(Excerpt to read)
* START *

Tuesday, March 3, 2009

Amanda's Weekly Report (for two weeks)

What was planned? Work on Thesis, Sandbox papers, run study participants

What happened? Worked on Thesis, and ran study participants, crunched log and survey data, finished Sandbox paper, worked on figuring out improvements for the game.

Problems? None, now that I have study participants

Next week? Finish thesis up to the point where all I have to do is throw in the numbers to change the tables. Start planning the changes to Elemental.

New stuff learned? I can write papers?

Hours? 32

Creativity Musings - Sorry this is going to be disjointed...

In creative writing, I do best with a slight constraint - a small word count and a one word prompt to get the juices flowing is enough to send me off to the computer. By the same token, however, too large a word count leads to garbage when going off a single prompt. When working on my novel, however, I am only limited by what I can imagine and I am only confined by the setting and characters already established...so one could say that I am always constrained...it's a question of external or internal constraints.

* END *

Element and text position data
* START *

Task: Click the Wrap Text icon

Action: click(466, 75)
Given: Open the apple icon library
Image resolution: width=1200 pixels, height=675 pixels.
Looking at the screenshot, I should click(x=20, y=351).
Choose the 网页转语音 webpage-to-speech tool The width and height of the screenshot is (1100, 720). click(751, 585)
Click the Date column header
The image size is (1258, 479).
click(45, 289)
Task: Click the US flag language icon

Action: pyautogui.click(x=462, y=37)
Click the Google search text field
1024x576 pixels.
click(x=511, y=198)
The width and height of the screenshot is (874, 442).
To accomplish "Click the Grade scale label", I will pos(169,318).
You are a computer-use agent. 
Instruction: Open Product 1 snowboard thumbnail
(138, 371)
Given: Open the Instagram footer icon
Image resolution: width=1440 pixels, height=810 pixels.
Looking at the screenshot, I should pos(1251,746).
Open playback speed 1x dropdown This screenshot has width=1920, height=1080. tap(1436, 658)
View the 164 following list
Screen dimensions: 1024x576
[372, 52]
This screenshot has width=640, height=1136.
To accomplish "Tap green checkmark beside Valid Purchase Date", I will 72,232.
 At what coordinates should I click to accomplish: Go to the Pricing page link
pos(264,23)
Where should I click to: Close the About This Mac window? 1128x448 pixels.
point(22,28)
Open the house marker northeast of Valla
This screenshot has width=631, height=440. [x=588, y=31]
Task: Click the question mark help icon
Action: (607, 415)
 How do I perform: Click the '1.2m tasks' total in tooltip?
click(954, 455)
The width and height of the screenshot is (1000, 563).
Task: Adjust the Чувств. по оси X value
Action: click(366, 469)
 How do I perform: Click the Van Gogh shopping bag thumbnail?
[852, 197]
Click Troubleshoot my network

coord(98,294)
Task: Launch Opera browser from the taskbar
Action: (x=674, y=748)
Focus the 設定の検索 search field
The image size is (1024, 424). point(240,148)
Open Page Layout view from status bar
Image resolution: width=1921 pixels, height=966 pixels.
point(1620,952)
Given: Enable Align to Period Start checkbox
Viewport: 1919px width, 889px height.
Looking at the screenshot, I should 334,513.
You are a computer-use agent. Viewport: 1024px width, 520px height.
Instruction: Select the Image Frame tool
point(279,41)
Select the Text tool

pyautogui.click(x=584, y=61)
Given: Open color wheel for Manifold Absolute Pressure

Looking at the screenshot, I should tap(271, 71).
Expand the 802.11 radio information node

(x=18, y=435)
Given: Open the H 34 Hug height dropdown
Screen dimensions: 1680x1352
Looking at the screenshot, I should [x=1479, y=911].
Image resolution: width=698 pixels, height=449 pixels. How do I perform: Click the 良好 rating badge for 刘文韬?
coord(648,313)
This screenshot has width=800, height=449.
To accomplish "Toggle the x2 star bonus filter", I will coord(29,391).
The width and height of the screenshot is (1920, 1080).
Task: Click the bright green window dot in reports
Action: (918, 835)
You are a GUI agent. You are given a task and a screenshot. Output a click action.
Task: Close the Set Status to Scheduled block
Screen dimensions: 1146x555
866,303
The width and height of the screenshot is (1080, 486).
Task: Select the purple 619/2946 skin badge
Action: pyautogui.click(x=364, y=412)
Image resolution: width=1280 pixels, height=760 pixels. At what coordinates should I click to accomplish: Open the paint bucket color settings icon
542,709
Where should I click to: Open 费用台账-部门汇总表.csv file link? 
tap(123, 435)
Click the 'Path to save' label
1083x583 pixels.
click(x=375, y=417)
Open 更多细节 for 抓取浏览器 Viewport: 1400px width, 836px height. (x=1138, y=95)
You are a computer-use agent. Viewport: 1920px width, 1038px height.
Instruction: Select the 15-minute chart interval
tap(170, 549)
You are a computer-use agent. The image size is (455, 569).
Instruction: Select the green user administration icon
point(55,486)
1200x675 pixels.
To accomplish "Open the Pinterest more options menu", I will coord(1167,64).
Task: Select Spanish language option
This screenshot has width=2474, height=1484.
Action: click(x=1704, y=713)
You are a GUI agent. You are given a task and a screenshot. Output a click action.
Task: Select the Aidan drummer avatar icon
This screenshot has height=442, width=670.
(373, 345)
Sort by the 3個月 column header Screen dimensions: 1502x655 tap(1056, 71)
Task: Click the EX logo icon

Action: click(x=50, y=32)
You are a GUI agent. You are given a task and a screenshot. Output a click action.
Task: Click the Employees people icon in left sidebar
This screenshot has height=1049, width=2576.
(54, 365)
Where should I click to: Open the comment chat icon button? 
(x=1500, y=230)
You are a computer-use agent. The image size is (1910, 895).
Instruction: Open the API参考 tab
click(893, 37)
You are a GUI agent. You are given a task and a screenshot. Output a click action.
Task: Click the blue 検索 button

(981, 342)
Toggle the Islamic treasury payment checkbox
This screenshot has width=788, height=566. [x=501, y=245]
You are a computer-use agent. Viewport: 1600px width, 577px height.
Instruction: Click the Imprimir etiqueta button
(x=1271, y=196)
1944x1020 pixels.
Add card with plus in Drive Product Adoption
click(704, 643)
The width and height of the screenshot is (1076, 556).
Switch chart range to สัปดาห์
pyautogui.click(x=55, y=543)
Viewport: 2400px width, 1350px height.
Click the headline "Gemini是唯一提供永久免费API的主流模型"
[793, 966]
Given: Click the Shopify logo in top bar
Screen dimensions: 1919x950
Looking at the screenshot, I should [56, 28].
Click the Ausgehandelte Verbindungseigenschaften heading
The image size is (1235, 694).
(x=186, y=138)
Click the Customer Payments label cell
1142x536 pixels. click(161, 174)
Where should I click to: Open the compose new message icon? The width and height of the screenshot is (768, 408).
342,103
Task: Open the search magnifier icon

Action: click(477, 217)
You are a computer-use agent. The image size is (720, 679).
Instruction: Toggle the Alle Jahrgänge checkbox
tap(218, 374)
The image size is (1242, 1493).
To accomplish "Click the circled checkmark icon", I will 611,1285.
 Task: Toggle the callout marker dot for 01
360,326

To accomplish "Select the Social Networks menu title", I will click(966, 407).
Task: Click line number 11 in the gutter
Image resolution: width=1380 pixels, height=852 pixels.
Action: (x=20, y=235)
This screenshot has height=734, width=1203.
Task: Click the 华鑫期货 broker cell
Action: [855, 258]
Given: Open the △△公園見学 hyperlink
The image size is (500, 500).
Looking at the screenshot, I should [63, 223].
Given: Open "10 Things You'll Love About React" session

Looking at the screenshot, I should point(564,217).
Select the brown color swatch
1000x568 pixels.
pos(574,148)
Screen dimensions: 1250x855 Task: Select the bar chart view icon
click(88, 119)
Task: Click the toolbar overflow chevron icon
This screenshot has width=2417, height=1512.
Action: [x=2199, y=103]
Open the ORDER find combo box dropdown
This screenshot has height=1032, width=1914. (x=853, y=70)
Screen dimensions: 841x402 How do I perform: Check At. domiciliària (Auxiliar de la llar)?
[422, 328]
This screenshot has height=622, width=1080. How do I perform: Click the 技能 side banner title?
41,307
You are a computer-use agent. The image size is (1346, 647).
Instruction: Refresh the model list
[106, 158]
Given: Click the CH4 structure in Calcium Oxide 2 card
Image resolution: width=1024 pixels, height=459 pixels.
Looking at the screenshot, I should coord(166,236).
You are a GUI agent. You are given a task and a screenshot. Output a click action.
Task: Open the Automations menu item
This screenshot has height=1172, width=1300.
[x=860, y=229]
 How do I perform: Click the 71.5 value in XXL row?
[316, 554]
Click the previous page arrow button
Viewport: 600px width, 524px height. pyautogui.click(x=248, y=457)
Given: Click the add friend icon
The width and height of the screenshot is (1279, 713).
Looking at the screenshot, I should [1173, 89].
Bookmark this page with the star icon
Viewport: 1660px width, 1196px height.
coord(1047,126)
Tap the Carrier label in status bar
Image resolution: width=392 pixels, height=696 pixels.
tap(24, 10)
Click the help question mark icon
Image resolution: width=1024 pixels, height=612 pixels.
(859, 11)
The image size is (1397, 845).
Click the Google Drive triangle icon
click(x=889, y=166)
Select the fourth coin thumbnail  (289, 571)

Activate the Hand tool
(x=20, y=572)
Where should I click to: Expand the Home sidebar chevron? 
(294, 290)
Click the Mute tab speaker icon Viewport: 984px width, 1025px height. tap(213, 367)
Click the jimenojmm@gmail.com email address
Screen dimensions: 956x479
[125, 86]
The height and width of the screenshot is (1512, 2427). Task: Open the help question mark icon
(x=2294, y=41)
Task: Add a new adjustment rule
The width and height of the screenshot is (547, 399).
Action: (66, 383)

* END *

(To be done)
1. Using the weekly report, decide whether each statement agrees with it: (a) the report covers a period of two weeks; (b) the writer names a problem with getting study participants; (c) the writer finished the Sandbox paper. Answer yes or no for each, quoting the exact words from the weekly report that settle it.
2. Reproduce the part of the weekly report from "In creative writing, I" up to and including "or internal constraints.", without any change.

(Results for each task)
1.
(a) Yes: "Amanda's Weekly Report (for two weeks)"
(b) No: "Problems? None, now that I have study participants"
(c) Yes: "finished Sandbox paper"

2.
In creative writing, I do best with a slight constraint - a small word count and a one word prompt to get the juices flowing is enough to send me off to the computer. By the same token, however, too large a word count leads to garbage when going off a single prompt. When working on my novel, however, I am only limited by what I can imagine and I am only confined by the setting and characters already established...so one could say that I am always constrained...it's a question of external or internal constraints.